“The Data Says Otherwise” — Towards Automated Fact-checking and Communication of Data Claims.

Published in Proceedings of the 37th Annual ACM Symposium on User Interface Software and Technology (UIST '24), 2024

Recommended citation: Yu Fu, Shunan Guo, Jane Hoffswell, Victor S. Bursztyn, Ryan Rossi, and John Stasko. 2024. "The Data Says Otherwise" — Towards Automated Fact-checking and Communication of Data Claims. In Proceedings of the 37th Annual ACM Symposium on User Interface Software and Technology (UIST '24). Association for Computing Machinery, New York, NY, USA, Article 134, 1–20. https://doi.org/10.1145/3654777.3676359 https://dl.acm.org/doi/abs/10.1145/3654777.3676359

Fact-checking data claims requires data evidence retrieval and analysis, which can become tedious and intractable when done manually. This work presents Aletheia, an automated fact-checking prototype designed to facilitate data claims verification and enhance data evidence communication. For verification, we utilize a pre-trained LLM to parse the semantics for evidence retrieval. To effectively communicate the data evidence, we design representations in two forms: data tables and visualizations, tailored to various data fact types. Additionally, we design interactions that showcase a real-world application of these techniques.
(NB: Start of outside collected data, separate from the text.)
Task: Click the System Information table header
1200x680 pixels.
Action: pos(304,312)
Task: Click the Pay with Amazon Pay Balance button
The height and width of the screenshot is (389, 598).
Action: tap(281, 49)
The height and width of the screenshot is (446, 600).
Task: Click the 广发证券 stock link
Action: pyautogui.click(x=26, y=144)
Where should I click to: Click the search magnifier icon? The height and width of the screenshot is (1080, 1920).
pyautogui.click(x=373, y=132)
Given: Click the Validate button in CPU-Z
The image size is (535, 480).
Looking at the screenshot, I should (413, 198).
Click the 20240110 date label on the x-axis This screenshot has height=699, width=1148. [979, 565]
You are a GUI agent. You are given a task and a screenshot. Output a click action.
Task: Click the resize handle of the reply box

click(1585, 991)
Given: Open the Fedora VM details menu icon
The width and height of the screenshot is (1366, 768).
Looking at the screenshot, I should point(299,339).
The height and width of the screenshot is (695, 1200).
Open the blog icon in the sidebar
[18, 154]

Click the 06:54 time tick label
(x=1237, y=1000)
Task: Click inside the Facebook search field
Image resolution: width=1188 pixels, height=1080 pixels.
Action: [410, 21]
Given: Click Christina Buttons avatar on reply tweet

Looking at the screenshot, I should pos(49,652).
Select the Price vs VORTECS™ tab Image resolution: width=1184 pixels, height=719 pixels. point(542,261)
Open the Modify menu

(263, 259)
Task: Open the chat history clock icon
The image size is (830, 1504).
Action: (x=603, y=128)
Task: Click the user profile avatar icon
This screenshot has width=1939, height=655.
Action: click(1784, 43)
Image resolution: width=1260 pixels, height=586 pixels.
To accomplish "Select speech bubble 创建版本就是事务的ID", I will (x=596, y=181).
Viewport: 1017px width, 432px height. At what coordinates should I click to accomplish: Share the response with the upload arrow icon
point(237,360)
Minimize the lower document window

We evaluate the performance of two core NLP tasks with a curated dataset comprising 400 data claims and compare the two representation forms regarding viewers’ assessment time, confidence, and preference via a user study with 20 participants. The evaluation offers insights into the feasibility and bottlenecks of using LLMs for data fact-checking tasks, potential advantages and disadvantages of using visualizations over data tables, and design recommendations for presenting data evidence.